### Problem statement
Of all the entries below, only the lines from the one with "Image resolution: width=516" up to and including the one with "Click the Сохранить" are to be duplicated exactly.

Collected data
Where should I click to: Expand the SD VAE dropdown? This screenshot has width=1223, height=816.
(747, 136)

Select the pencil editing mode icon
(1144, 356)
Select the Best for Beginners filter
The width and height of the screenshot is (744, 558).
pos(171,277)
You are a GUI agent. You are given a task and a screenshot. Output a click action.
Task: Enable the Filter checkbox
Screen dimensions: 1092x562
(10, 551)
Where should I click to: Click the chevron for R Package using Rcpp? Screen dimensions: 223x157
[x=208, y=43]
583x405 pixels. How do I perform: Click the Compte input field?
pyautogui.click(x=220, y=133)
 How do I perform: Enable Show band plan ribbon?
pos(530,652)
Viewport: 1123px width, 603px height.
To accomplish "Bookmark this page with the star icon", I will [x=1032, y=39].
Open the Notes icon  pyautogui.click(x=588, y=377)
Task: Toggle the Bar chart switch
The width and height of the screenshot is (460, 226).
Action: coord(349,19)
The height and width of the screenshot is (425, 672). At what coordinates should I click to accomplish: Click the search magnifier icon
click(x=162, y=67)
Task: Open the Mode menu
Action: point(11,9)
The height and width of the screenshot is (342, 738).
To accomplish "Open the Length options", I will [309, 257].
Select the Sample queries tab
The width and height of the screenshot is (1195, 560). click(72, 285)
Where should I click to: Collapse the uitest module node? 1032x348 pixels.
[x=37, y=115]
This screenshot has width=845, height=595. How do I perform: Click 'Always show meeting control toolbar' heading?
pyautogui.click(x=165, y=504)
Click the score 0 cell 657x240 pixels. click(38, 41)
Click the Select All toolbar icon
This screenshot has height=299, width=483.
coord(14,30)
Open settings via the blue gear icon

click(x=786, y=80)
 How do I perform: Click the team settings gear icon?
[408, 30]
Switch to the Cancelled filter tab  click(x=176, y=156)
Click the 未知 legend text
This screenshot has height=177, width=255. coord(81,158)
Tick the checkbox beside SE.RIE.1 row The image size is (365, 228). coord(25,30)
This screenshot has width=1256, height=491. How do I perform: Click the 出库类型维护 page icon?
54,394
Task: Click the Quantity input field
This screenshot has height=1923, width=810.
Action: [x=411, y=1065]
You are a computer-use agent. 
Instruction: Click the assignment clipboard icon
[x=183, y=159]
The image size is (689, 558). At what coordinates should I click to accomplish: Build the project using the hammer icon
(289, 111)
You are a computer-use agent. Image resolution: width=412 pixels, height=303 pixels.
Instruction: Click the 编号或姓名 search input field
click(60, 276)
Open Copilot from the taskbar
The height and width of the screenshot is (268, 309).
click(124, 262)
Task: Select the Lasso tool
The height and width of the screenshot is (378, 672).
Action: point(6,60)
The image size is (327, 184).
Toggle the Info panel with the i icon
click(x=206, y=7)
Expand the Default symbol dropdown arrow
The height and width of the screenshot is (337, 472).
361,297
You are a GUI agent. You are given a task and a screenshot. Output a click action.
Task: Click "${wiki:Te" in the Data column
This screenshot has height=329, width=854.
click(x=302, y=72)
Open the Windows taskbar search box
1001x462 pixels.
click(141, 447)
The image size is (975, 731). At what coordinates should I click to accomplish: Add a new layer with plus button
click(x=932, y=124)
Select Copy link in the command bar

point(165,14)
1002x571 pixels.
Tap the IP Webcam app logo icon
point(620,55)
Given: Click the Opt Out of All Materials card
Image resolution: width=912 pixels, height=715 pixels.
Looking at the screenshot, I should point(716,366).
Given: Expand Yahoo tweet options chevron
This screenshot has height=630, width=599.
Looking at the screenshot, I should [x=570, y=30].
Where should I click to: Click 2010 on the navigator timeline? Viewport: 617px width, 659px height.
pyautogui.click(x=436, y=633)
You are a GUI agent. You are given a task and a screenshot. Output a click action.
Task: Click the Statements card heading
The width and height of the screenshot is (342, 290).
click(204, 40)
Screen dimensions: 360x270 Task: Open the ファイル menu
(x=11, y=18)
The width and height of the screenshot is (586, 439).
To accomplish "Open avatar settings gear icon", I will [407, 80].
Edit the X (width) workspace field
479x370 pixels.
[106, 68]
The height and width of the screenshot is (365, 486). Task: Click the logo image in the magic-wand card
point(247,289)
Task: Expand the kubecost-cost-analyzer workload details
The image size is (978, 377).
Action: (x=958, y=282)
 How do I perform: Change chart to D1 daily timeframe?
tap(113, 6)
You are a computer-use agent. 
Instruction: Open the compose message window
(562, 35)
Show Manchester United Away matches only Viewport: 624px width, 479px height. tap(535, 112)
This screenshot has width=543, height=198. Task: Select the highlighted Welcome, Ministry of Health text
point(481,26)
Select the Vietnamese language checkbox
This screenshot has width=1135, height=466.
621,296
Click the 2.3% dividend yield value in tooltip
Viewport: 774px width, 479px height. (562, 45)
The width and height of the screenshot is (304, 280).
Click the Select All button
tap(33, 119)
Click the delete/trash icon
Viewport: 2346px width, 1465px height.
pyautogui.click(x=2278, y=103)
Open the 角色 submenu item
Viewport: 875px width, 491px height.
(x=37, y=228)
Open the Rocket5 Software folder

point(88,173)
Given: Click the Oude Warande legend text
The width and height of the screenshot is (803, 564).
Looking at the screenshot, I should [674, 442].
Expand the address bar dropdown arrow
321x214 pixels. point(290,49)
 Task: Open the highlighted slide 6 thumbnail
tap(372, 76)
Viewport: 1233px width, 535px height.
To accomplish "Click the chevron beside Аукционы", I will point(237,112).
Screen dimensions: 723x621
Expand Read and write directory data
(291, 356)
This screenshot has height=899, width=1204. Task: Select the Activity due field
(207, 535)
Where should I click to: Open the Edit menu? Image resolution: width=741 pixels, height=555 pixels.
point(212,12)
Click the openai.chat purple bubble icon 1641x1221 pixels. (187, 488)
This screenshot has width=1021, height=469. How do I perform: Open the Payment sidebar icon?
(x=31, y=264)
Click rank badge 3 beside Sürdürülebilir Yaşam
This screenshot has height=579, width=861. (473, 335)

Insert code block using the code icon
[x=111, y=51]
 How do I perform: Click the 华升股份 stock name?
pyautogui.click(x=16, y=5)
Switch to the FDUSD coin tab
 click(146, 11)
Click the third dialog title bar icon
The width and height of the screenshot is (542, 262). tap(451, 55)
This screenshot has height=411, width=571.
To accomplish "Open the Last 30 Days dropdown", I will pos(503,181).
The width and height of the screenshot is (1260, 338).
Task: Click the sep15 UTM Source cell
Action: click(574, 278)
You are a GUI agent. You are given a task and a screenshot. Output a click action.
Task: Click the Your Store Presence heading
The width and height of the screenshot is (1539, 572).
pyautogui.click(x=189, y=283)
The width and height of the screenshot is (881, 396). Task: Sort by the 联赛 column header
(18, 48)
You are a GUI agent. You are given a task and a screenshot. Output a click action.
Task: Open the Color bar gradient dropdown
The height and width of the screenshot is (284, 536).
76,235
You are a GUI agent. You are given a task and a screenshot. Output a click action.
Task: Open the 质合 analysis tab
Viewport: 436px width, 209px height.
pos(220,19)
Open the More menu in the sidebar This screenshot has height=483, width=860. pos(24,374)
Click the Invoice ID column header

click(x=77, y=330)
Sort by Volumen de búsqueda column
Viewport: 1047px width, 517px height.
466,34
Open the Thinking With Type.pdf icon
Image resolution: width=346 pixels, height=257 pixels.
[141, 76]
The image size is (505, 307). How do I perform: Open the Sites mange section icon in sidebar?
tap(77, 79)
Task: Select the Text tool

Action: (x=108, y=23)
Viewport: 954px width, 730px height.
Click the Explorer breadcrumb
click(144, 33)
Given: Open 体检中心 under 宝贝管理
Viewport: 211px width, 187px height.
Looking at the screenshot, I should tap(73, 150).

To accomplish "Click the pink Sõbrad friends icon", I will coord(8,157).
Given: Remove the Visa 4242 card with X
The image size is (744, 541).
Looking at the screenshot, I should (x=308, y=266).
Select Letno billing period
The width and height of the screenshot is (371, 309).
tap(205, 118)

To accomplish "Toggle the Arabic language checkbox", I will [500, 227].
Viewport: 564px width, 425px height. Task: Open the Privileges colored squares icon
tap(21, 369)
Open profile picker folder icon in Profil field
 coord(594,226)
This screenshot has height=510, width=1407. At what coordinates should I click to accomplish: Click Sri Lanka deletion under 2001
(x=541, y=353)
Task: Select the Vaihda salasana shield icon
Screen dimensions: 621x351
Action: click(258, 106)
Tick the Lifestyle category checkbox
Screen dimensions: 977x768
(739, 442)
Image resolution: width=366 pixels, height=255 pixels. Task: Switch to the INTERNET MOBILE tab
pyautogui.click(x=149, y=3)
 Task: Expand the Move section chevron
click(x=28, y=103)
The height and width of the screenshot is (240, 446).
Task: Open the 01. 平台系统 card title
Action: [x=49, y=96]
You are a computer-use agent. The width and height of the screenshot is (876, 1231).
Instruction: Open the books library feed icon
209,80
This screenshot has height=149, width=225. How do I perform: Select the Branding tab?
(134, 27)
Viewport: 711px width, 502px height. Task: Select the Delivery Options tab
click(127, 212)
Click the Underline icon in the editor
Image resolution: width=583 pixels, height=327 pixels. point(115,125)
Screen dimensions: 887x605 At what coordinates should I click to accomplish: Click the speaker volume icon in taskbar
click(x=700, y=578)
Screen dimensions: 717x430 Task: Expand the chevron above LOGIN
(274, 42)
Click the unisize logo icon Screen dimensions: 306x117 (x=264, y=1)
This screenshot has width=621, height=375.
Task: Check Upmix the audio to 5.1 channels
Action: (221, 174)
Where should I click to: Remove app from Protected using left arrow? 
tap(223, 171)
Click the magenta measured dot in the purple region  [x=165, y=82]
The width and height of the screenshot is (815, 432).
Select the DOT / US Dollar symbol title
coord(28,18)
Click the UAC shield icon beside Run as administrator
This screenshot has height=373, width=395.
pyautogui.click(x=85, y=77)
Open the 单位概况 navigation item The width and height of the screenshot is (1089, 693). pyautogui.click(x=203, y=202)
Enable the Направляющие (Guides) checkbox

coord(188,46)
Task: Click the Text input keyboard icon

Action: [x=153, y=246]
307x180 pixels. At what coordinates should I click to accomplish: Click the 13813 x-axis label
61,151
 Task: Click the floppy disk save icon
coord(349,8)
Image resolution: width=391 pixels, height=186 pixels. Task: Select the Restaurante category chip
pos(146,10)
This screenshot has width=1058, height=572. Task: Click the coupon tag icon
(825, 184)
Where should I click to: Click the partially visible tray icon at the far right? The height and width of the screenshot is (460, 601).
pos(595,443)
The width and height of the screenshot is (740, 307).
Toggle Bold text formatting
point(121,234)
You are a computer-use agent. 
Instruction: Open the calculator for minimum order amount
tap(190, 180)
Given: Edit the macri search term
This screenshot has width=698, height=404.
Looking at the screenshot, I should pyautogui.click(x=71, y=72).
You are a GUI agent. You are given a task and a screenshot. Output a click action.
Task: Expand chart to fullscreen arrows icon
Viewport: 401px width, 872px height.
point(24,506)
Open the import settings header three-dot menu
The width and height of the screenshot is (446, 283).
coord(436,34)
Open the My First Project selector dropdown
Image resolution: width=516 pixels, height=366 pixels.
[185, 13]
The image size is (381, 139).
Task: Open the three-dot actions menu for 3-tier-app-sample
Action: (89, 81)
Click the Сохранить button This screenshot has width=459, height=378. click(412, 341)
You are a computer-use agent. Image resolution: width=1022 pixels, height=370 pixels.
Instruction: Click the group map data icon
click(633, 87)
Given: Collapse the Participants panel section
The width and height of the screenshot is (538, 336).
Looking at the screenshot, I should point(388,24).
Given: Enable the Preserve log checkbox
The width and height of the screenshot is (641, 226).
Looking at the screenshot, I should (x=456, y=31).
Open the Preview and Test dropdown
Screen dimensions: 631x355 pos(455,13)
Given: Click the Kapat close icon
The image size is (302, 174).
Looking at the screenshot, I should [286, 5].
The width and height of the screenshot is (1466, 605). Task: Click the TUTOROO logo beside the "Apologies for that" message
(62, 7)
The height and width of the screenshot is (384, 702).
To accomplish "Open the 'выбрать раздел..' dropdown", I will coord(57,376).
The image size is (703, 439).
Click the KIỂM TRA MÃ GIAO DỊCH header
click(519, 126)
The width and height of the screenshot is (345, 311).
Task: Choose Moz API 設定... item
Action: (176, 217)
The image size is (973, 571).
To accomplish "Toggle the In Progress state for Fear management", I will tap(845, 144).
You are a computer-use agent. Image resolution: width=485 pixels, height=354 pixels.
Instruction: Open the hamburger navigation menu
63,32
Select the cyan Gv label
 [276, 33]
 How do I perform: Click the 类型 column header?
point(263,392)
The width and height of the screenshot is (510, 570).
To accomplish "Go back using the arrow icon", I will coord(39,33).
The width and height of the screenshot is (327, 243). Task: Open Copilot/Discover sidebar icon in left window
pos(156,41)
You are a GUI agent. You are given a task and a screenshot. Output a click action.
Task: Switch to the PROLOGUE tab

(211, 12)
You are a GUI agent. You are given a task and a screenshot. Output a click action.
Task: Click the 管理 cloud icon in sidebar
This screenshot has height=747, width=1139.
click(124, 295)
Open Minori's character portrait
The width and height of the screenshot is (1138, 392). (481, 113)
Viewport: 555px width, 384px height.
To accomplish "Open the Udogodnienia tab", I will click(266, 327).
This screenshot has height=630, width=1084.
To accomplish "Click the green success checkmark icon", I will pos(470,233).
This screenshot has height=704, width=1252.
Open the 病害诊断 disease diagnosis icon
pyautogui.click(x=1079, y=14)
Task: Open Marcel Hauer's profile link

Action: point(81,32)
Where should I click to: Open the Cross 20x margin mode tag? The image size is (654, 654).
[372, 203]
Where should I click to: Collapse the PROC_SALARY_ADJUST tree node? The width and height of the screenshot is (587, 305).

### Solution to this problem
Image resolution: width=516 pixels, height=366 pixels.
[185, 13]
The image size is (381, 139).
Task: Open the three-dot actions menu for 3-tier-app-sample
Action: (89, 81)
Click the Сохранить button This screenshot has width=459, height=378. click(412, 341)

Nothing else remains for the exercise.